There is no comprehensive study for correlation between attack intensity of S. amygdali and almond tree morphological characters. We found a negative correlation between attack intensity and tree morphology (foliage and flowerings status). Our results are in agreement with the previous studies of Benazoun [11,15]; however, in our study, the negative correlation was stronger than that revealed by Benazoun [11,15]. A stronger negative correlation between attack intensity and flowering on trees here determines that flowering reduces greatly on a tree when the tree gets attacked by S. amygdali. This situation leads the tree towards weak health and eventually to its death. Benazoun [11,15] did not find any correlation between gum deposit on a tree and beetle attack intensity. However, we found a strong correlation between gum deposits and attack intensity of the beetle. A positive correlation between attack intensity and gum deposit determines that gum deposits on a tree are a clear indication of the attack intensity level on a given tree. Benazoun [11,15] also found that trees with a large circumference were attacked more, and we confirmed this in our study. Mahhou and Dennis [21] and Mendel [6] found similar results, in that older trees are more susceptible to beetle attack.

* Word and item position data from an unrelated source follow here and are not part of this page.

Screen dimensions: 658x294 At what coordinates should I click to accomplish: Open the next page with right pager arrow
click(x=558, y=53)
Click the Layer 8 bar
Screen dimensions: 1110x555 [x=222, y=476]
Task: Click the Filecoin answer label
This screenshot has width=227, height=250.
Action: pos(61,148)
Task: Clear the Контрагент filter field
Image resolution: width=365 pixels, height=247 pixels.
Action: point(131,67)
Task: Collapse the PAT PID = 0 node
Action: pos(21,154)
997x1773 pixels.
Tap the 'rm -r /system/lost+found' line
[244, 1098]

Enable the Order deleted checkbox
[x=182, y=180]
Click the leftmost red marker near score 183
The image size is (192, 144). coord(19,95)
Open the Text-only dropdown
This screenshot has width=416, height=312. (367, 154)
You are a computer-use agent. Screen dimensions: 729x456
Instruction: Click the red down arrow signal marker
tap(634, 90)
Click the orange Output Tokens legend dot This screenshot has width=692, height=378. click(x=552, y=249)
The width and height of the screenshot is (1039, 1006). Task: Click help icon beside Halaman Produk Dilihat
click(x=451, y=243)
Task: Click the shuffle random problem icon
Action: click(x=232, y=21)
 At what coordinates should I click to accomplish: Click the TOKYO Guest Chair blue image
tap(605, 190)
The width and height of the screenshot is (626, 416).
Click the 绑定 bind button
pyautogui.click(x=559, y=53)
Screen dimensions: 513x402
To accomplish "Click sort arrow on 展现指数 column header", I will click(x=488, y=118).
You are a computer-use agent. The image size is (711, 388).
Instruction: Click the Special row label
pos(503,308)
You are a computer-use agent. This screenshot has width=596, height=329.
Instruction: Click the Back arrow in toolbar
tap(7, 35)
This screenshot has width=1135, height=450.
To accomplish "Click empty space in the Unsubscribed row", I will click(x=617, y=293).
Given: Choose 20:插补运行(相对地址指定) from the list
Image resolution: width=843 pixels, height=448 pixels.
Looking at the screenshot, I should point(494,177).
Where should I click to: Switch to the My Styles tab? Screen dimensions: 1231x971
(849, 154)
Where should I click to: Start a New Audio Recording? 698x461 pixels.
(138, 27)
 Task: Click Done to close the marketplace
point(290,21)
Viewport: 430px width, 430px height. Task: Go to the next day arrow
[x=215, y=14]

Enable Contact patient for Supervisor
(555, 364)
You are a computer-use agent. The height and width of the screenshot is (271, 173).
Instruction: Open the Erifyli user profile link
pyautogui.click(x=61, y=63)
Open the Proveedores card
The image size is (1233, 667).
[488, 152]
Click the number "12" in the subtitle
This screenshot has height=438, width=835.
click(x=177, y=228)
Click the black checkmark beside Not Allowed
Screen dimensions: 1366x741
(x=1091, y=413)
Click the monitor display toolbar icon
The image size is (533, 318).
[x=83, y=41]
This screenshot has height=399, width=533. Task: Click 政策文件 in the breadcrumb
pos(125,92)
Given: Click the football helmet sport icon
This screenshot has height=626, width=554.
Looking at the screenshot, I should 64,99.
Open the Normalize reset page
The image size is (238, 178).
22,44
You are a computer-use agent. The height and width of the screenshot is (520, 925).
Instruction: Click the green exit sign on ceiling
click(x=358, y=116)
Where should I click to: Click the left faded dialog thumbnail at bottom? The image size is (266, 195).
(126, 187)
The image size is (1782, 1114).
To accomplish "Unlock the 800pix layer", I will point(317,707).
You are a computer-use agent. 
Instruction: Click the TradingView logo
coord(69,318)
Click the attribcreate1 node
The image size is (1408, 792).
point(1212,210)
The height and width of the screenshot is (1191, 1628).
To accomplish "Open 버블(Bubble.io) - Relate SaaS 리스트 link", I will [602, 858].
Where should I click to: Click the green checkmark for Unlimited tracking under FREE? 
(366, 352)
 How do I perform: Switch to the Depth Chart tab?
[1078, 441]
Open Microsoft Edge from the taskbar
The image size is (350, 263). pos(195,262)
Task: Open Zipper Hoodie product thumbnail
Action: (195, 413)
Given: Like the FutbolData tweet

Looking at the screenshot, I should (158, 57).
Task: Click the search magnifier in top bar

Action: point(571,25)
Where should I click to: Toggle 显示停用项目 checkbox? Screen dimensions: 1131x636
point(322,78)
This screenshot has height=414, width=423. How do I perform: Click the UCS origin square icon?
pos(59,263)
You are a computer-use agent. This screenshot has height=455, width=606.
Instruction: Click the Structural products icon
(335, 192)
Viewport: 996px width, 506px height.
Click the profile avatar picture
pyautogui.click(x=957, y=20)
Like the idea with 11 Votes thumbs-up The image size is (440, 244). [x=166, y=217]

The presence of gum deposits particularly on the second stratum of the tree is a clear indication of serious S. amygdali attack. If the gum was observed only on some twigs or branches in Strata S4 or S5, it may indicate that the beetles might have just emerged and would be at a feeding stage, and may soon start looking for other suitable hosts. At this stage, the growers should start pruning infested/dead branches, and start taking care of weak and stressed trees. If the gum covers more than two-thirds of the tree and/or the attack density in Strata S2 and S3 are higher, then it should be assumed that we are facing an attack caused by females that may already have found maternal galleries successfully, and have started laying eggs. At this stage, it is suggested to apply chemical treatments on the whole tree. The west facing side in Stratum S2 was seen to be the most favorable for emergence of beetles and it therefore should be treated well during chemical application. If infestation is not observed at an early stage and gum is noticed all over the tree, then the tree should be dug out and discarded from the orchard before the emergence of adult beetles. It should also be noted that, when there has been a constant increase in the number of holes per surface area in S3 and S4, the removal of that tree may also be very effective in discarding an upcoming pest population attack. The almond bark beetle in the orchard of Souassi usually has three generations per year: the overwintering generation (November to January), a spring generation (March to April) and a summer generation (May to June) [5]. In these months, growers should perform pest scouting regularly and apply control measurements based on the above-mentioned observations. The population dynamics of S. amygdali (life cycle, number of generation, and reproduction) happen in a spatial and temporal framework and its attack could extend from a few centimeters squared to several kilometers squared, and could take between a few minutes to hours for adults to settle down on a tree [15]. Our study is useful in determining the criteria for an assessment and in planning the action threshold against S. amygdali attack in almond orchards. All of this may help in managing S. amydali populations within the orchards.